JOBS
(1) Transcribe the section of the chocolate cold foam recipe below that opens with the words containing "A Note on Key" and closes with "you have one.".
(2) Pick up the chocolate cold foam recipe below at the point where it stops, and continue it.

PASSAGE

========

This isn’t just a “good enough” vegan alternative. I promise you, this recipe produces a velvety, decadent chocolate cold foam that will make you forget dairy ever existed. It’s the coffee-shop-level upgrade your homemade drinks deserve, and it’s surprisingly simple to master.

Recipe Card

Course Beverage, Topping, Garnish
Cuisine American, International
Featuring Dairy-Free, Plant-Based, Aquafaba Foam, Coffee Topper, Gluten-Free
Prep Time 5 minutes
Cook Time 0 minutes
Total Time 5 minutes
Servings 2 servings
Calories 62 kcal
Author Silas

Ingredients

  • 1/4 cup aquafaba (liquid from one 15-oz can of unsalted chickpeas), chilled
  • 2.5 tbsp powdered sugar (also known as confectioners’ sugar)
  • 1 tbsp unsweetened cocoa powder, good quality
  • 1/2 tsp vanilla extract
  • 1/8 tsp xanthan gum
  • Pinch of fine sea salt

A Note on Key Ingredients: Don’t skip the chill time! Using cold aquafaba and even a chilled mixing bowl is critical for getting the most volume and stability. The xanthan gum is the magic ingredient for a long-lasting foam; it’s a tiny amount, but it makes all the difference. For the best flavor, use a high-quality Dutch-processed cocoa powder if you have one.

========

MATERIAL

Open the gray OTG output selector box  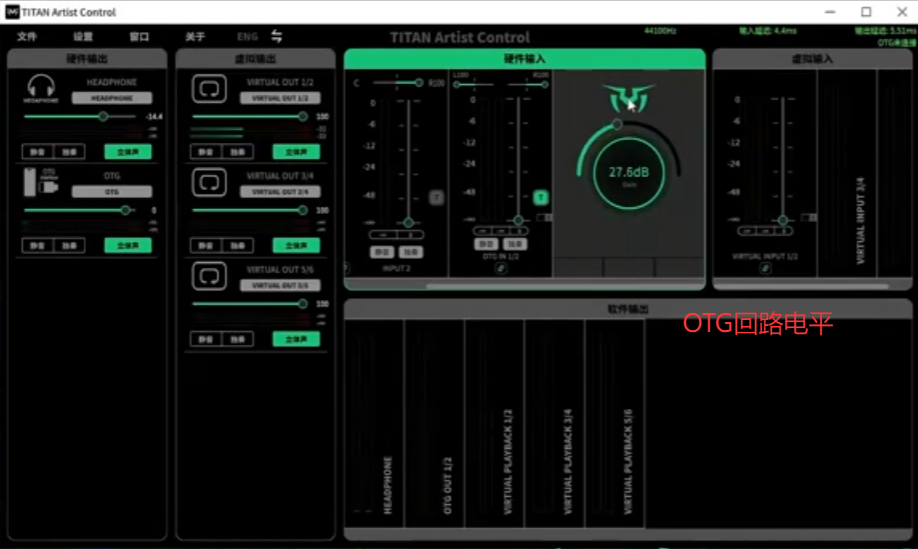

========

OUTPUTS
(1)
A Note on Key Ingredients: Don’t skip the chill time! Using cold aquafaba and even a chilled mixing bowl is critical for getting the most volume and stability. The xanthan gum is the magic ingredient for a long-lasting foam; it’s a tiny amount, but it makes all the difference. For the best flavor, use a high-quality Dutch-processed cocoa powder if you have one.

(2)
Instructions

  1. Get Cold: Before you begin, make sure your aquafaba is thoroughly chilled. For best results, place your mixing bowl and the whisk attachments from your electric mixer in the freezer for 10-15 minutes.
  2. Initial Whip: Pour the chilled aquafaba and the pinch of salt into your chilled mixing bowl. Using an electric hand mixer or a stand mixer with the whisk attachment, beat on medium-high speed for 2-3 minutes, or until it becomes foamy and soft peaks begin to form.
  3. Add Flavors: Add the vanilla extract. With the mixer still running, slowly and gradually sprinkle in the powdered sugar and cocoa powder. Do not dump them in all at once, as this can deflate the delicate air bubbles you’ve just created.
  4. The Stabilizer: Once the sugar and cocoa are incorporated, sprinkle the 1/8 teaspoon of xanthan gum evenly over the surface of the foam.
  5. Final Whip: Increase the mixer speed to high and whip for another 1-2 minutes. The mixture will transform, becoming very thick, glossy, and stiff. You’ll know it’s ready when it holds a stiff peak and you can turn a spoonful of it upside down without it sliding off.
  6. Serve Immediately: Gently spoon the vegan chocolate cold foam over your favorite cold brew, iced coffee, or iced latte. Garnish with an extra dusting of cocoa powder if desired.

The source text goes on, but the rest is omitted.